Phase 4: Visualization (Week 4)

  1. Add diagram generation endpoints
  2. Create frontend visualization component
  3. Add workflow monitoring dashboard
  4. Documentation and examples

Testing Strategy

# tests/workflows/test_story_workflow.py
import pytest
from app.workflows.story_workflow import StoryWorkflow

class TestStoryWorkflow:
    def test_happy_path(self):
        """Test normal story progression."""
        workflow = StoryWorkflow("story-1", "project-1")

        assert workflow.state == "backlog"

        workflow.start_analysis()
        assert workflow.state == "analysis"

        workflow.analysis_complete()
        assert workflow.state == "design"

        workflow.design_complete()
        assert workflow.state == "implementation"

        workflow.submit_for_review()
        assert workflow.state == "review"

        workflow.approve()
        assert workflow.state == "testing"

        workflow.tests_pass()
        assert workflow.state == "done"

    def test_review_rejection(self):
        """Test review rejection loop."""
        workflow = StoryWorkflow("story-1", "project-1", initial_state="review")

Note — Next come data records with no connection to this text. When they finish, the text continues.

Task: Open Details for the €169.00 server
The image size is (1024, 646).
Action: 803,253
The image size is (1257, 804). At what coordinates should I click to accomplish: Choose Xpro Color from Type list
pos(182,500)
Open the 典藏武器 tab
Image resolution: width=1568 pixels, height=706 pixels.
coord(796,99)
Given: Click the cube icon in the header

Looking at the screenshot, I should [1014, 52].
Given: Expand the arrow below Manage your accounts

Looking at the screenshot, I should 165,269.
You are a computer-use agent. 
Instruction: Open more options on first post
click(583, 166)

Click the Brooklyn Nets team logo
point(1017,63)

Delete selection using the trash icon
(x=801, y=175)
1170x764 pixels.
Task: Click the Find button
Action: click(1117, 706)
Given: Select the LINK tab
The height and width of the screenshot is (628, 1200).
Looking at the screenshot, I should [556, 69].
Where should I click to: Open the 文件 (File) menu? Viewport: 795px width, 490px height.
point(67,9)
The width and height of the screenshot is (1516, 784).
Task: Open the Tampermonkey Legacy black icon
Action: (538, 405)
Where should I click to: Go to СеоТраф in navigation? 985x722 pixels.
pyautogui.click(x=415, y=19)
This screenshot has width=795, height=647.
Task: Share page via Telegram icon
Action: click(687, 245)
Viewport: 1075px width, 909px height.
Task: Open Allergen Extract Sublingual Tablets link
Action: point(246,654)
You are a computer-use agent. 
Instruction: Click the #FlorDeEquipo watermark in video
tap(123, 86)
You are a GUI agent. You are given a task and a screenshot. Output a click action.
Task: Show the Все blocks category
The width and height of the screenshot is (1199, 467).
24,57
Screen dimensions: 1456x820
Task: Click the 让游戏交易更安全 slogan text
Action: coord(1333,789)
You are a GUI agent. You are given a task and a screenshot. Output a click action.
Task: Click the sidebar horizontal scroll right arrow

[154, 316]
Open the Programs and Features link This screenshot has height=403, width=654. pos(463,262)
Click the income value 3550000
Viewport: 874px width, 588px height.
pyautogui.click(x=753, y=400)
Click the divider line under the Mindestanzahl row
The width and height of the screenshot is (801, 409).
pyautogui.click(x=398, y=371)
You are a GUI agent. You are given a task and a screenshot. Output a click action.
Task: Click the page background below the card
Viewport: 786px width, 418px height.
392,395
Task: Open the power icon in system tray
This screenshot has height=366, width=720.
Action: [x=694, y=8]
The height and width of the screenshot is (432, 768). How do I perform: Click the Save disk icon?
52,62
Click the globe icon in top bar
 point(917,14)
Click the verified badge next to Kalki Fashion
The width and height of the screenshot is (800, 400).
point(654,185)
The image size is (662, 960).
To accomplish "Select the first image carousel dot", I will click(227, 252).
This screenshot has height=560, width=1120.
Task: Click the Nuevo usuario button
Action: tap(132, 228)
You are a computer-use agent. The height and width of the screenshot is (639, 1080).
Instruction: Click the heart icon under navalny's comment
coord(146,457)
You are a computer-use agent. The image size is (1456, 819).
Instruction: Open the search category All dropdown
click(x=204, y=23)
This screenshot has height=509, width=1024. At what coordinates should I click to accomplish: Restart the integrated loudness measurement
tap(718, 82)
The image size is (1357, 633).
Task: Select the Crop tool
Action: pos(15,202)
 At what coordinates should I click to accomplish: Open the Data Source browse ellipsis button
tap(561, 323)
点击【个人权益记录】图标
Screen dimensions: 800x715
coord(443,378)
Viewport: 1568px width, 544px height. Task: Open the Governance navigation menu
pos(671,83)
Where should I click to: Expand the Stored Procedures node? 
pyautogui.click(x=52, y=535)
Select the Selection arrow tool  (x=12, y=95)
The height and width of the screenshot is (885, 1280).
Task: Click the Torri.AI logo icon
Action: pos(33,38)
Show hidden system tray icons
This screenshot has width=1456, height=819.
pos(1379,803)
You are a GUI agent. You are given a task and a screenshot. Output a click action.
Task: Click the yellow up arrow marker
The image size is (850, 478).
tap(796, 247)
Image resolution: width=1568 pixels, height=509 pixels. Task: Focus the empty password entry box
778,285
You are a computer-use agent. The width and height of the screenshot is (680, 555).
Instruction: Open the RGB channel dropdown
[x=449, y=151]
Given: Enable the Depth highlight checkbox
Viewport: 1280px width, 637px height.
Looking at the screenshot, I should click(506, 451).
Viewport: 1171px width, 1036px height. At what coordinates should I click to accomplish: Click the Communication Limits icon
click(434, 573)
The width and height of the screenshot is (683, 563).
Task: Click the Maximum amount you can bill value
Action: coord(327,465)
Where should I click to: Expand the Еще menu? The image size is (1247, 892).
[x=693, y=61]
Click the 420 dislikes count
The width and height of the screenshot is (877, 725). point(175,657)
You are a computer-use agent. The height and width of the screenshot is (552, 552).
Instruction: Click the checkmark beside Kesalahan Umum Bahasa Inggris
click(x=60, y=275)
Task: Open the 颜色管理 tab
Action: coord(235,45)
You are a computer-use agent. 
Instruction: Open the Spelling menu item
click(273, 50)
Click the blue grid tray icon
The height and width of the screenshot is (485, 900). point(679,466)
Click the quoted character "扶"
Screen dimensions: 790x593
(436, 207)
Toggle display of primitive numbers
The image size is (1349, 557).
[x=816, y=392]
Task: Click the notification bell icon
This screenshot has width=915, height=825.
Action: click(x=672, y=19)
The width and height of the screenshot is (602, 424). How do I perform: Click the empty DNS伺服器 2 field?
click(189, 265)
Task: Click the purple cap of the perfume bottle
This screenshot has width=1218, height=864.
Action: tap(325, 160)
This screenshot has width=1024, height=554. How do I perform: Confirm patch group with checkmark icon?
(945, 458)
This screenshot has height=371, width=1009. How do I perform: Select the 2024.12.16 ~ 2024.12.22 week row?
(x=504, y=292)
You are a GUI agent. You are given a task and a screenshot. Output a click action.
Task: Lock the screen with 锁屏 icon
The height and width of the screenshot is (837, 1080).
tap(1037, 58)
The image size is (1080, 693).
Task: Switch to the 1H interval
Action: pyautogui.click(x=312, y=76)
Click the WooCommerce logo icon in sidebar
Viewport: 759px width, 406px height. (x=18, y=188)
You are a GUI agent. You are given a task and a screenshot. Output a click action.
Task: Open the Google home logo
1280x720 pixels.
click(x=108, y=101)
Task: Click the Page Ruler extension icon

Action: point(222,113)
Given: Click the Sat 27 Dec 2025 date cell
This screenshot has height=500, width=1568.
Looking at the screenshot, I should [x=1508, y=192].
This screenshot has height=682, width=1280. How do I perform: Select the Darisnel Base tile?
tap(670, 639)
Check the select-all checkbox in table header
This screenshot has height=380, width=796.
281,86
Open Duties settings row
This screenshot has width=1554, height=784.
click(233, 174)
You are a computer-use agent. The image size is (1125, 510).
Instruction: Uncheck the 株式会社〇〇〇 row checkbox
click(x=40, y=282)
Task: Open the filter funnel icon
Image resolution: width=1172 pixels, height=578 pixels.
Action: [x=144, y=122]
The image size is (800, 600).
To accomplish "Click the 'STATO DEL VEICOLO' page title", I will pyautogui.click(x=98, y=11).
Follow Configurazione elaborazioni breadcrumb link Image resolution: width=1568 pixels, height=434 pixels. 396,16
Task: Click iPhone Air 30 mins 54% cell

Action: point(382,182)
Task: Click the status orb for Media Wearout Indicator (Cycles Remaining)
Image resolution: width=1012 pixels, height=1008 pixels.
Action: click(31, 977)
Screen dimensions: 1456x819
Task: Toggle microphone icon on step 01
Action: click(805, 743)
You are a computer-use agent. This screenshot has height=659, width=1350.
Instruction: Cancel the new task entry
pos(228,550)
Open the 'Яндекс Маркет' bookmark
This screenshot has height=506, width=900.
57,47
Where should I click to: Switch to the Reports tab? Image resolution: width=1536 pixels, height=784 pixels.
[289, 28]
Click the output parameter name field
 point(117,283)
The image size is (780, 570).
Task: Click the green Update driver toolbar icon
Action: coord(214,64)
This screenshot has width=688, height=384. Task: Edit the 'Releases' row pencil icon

        workflow.request_changes()
        assert workflow.state == "implementation"

        workflow.submit_for_review()
        assert workflow.state == "review"

    def test_invalid_transition(self):
        """Test that invalid transitions are rejected."""
        workflow = StoryWorkflow("story-1", "project-1")

        # Can't go from backlog to review
        with pytest.raises(Exception):
            workflow.approve()

        assert workflow.state == "backlog"  # State unchanged

    def test_blocking(self):
        """Test blocking from any active state."""
        for initial_state in ['analysis', 'design', 'implementation']:
            workflow = StoryWorkflow("story-1", "project-1", initial_state=initial_state)
            workflow.block()
            assert workflow.state == "blocked"

Risks and Mitigations

Risk Impact Likelihood Mitigation
State corruption on crash High Low Event sourcing allows state reconstruction
Long-running task timeout Medium Medium Celery soft limits + checkpointing
Race conditions on concurrent transitions High Medium PostgreSQL row-level locking
Complex workflow debugging Medium High Comprehensive logging + visualization

Decision

Adopt transitions library + PostgreSQL persistence for Syndarix workflow state machines.

Rationale:

  1. Simplicity - No additional infrastructure (vs Temporal)
  2. Flexibility - Full control over persistence and task execution
  3. Integration - Natural fit with existing Celery + Redis stack (SPIKE-004)
  4. Durability - Event sourcing provides audit trail and recovery
  5. Visualization - Built-in Graphviz support + Mermaid for web

Trade-offs Accepted:

  • More custom code vs using Temporal's built-in features
  • Manual handling of distributed coordination
  • Custom SLA monitoring implementation

References


Spike completed. Findings will inform ADR-008: Workflow State Machine Architecture.